TASK TO COMPLETE
Please pull out each line of the material that contains the string "icon". Uppercase and lowercase letters must match.

MATERIAL FOR THE TASK

** BEGIN **

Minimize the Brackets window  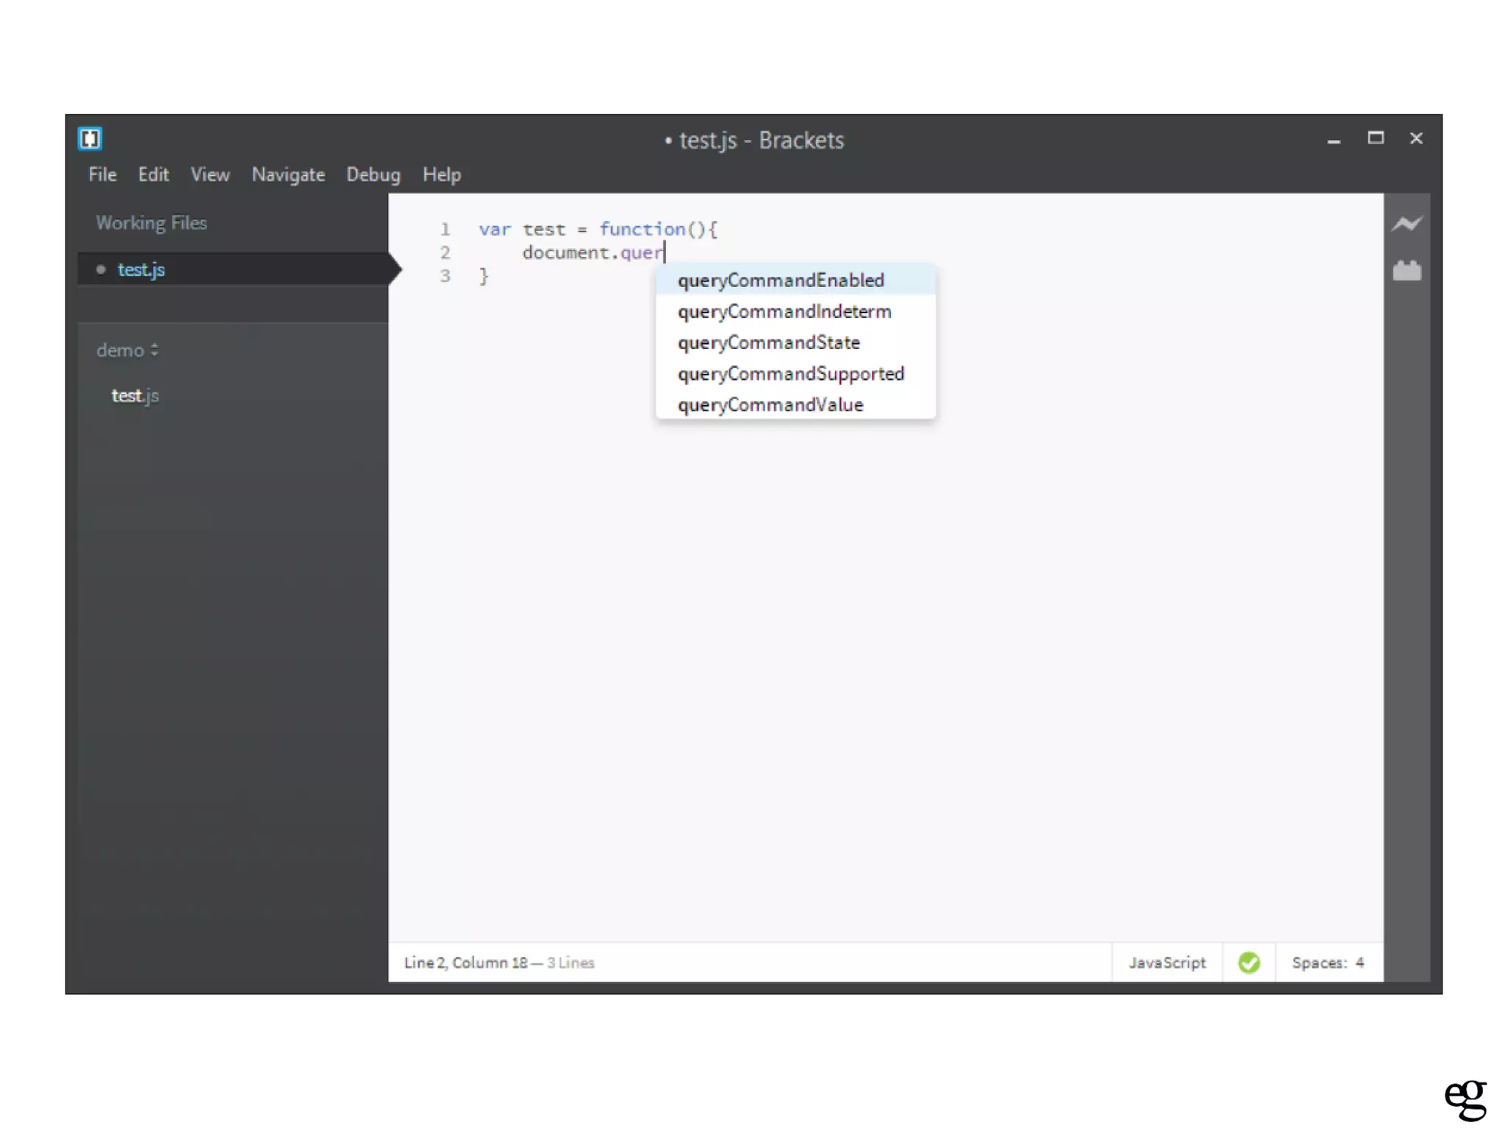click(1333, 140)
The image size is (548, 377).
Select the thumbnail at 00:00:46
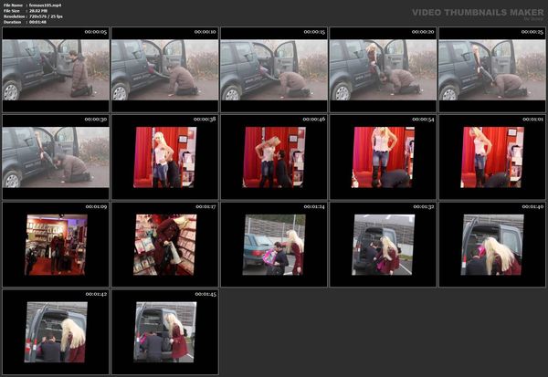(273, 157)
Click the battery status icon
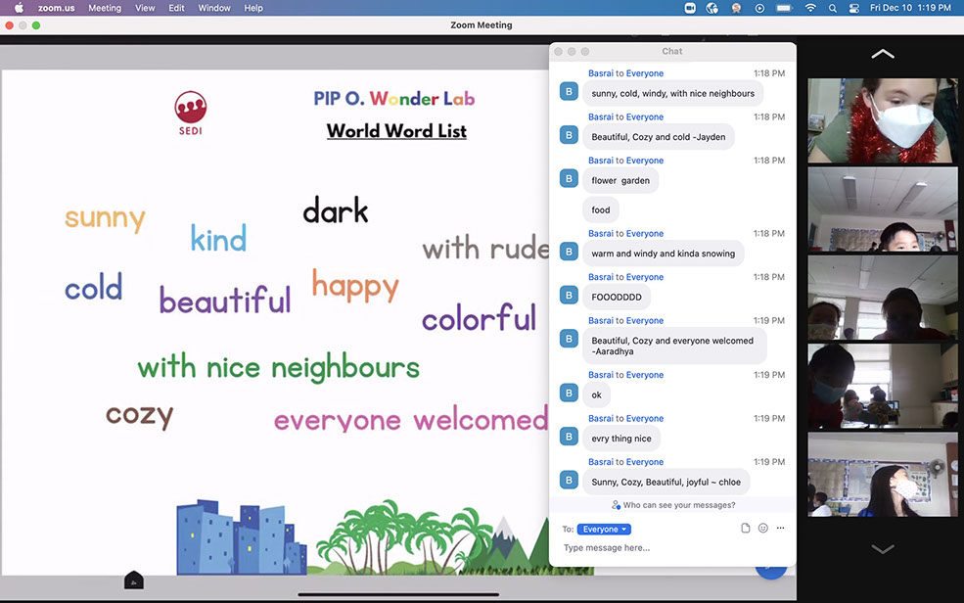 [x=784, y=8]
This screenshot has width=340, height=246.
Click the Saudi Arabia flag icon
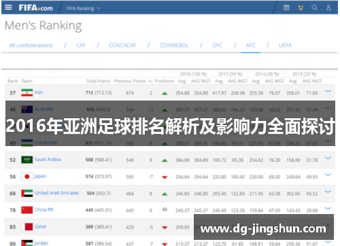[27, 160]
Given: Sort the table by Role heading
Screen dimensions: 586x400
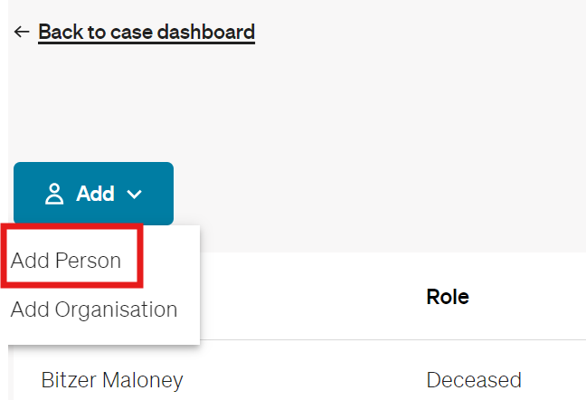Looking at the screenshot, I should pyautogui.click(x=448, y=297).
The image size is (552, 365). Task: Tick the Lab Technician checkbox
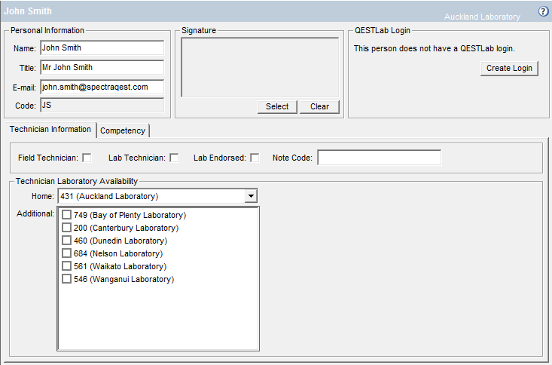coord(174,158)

** END **

EXPECTED ANSWER
Click the battery status icon
Click the Saudi Arabia flag icon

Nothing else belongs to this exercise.